Permit requirements vary by city, but the trigger is usually the same: when an event is expected to draw a certain number of people or interfere with normal traffic flow, the city wants to know in advance. Some California cities set the threshold at around 100 participants and spectators, require a certificate of liability insurance (typically $1 million per occurrence), and charge an application fee. Applications often need to be submitted 45 to 60 days before the event, longer if street closures are involved.
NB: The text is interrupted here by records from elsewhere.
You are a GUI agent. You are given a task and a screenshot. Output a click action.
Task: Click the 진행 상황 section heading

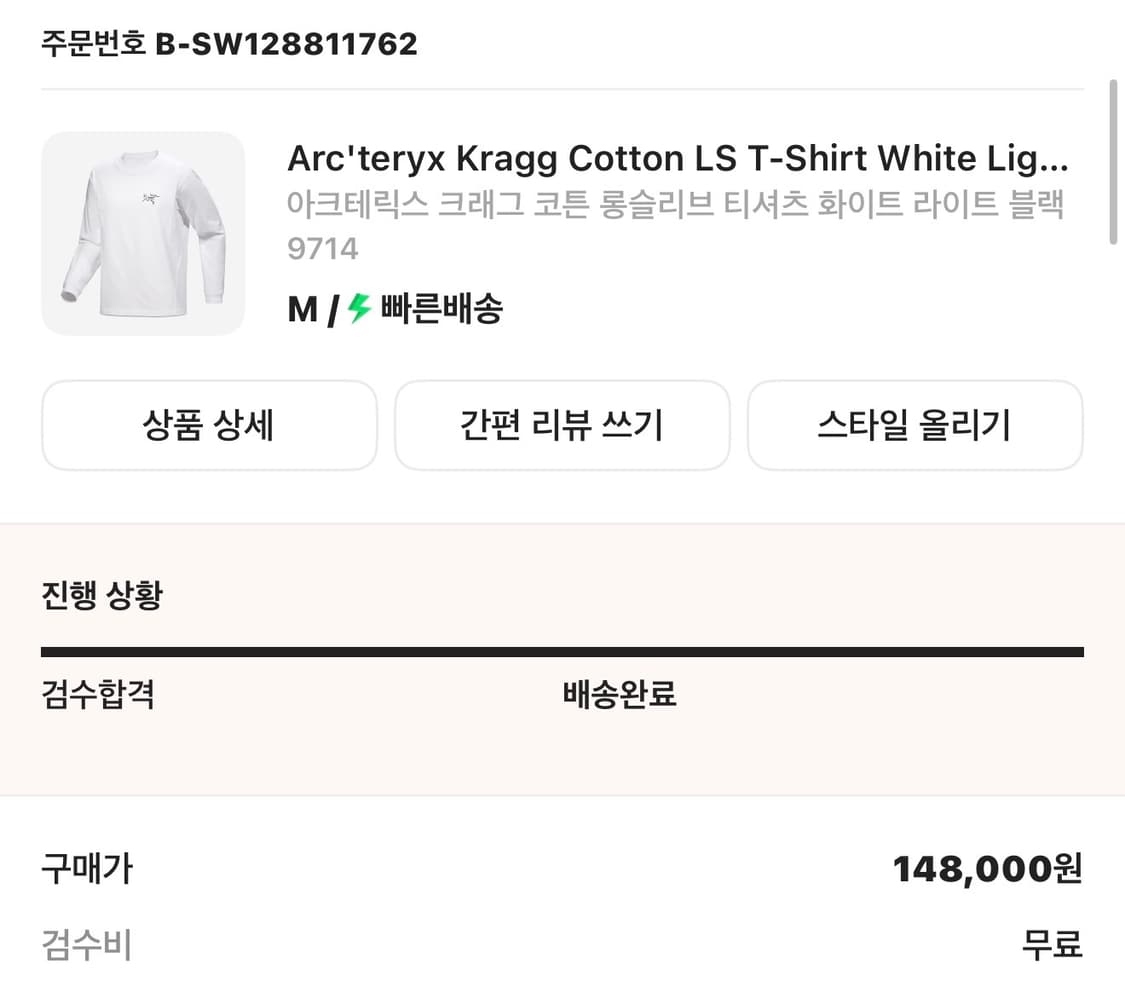102,596

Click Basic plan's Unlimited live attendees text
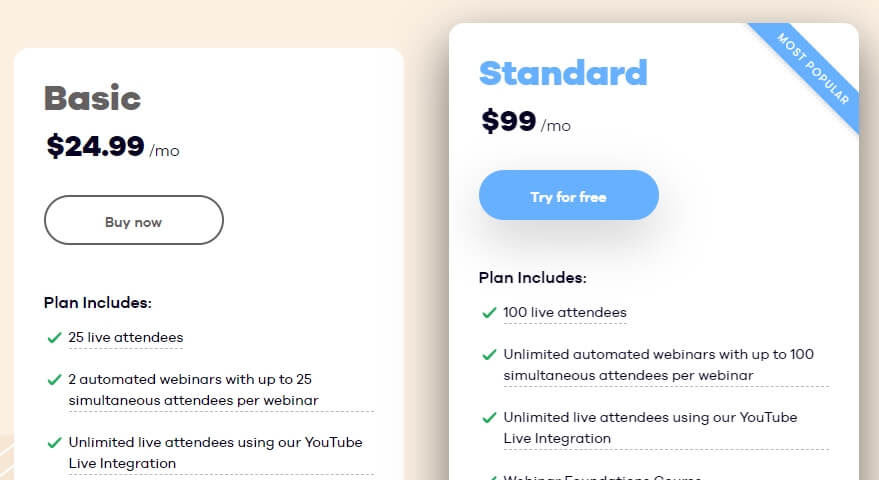pos(215,452)
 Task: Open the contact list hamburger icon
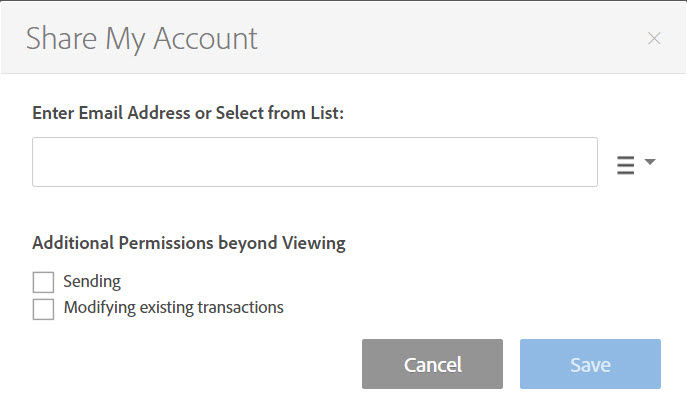coord(625,165)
Cruising organizers sometimes assume permits aren’t needed because the activity is legal. That’s true for spontaneous or informal cruising, but a promoted event with a set time, route, and public invitation looks more like a parade or special event in the eyes of city permitting offices. Getting the paperwork done in advance avoids the risk of the event being shut down mid-cruise, and it often means the city will coordinate with law enforcement to help with traffic management rather than treat the gathering as a problem.
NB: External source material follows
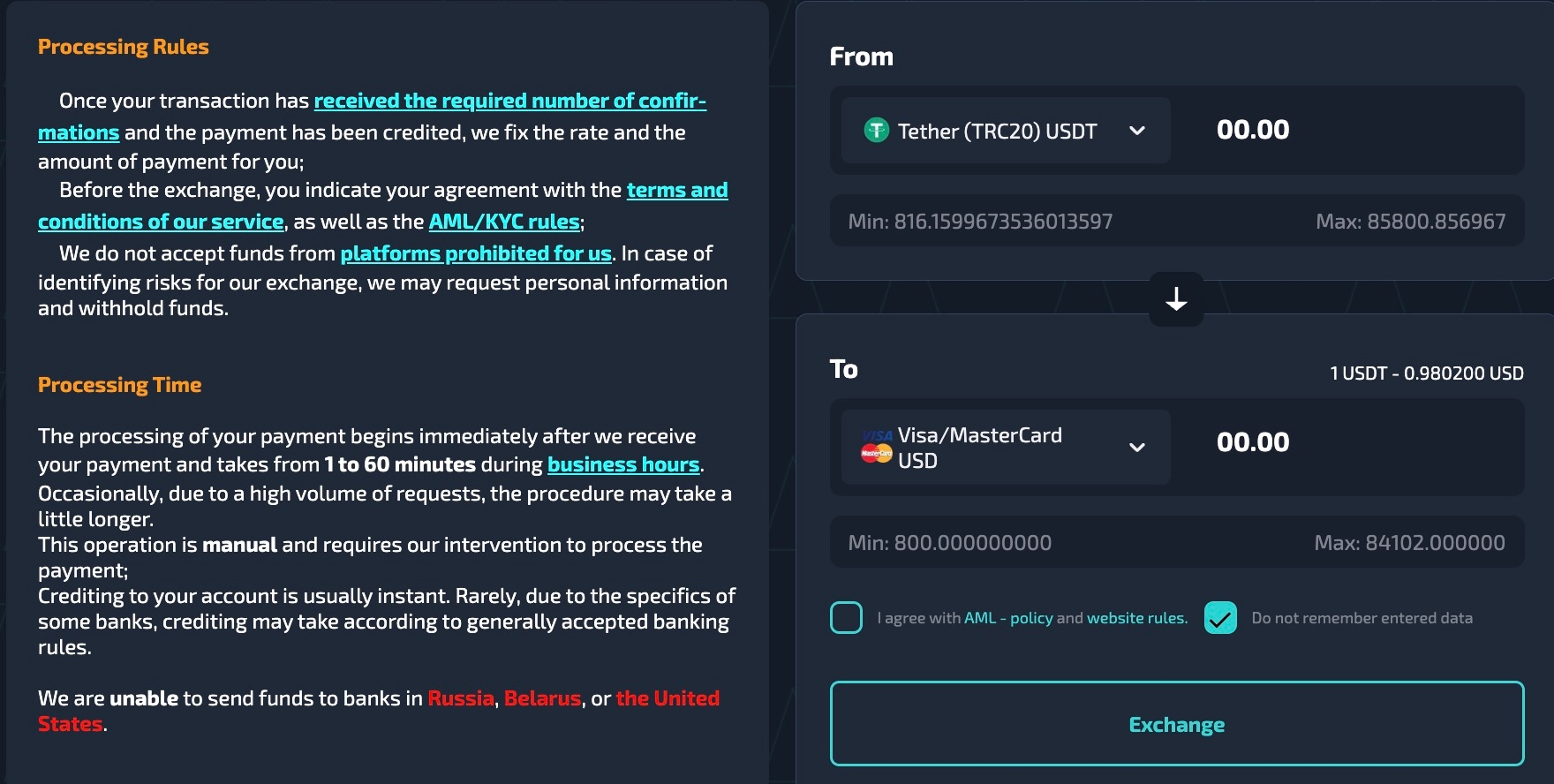
Task: Click the Visa/MasterCard logo icon
Action: coord(877,446)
The line AB 436 drew is straightforward: cities and counties cannot single out cruising for regulation. The current version of Section 21100 still authorizes local governments to do things like regulate processions on highways, control traffic with officers or signal devices, and license tow truck operators, but the cruising-specific authority is gone.8California Legislative Information. California Vehicle Code 21100
What local authorities can still do is enforce laws of general application. If cruising participants block intersections, rev engines past noise limits, or drive recklessly, officers can cite them under the same Vehicle Code sections that apply to every other driver. The difference is that the citation has to be for the specific violation, not for the act of cruising. A city can no longer set up a traffic control point, hand out warning flyers, and cite you simply for driving past the same spot a third time. That enforcement mechanism died with subdivision (k).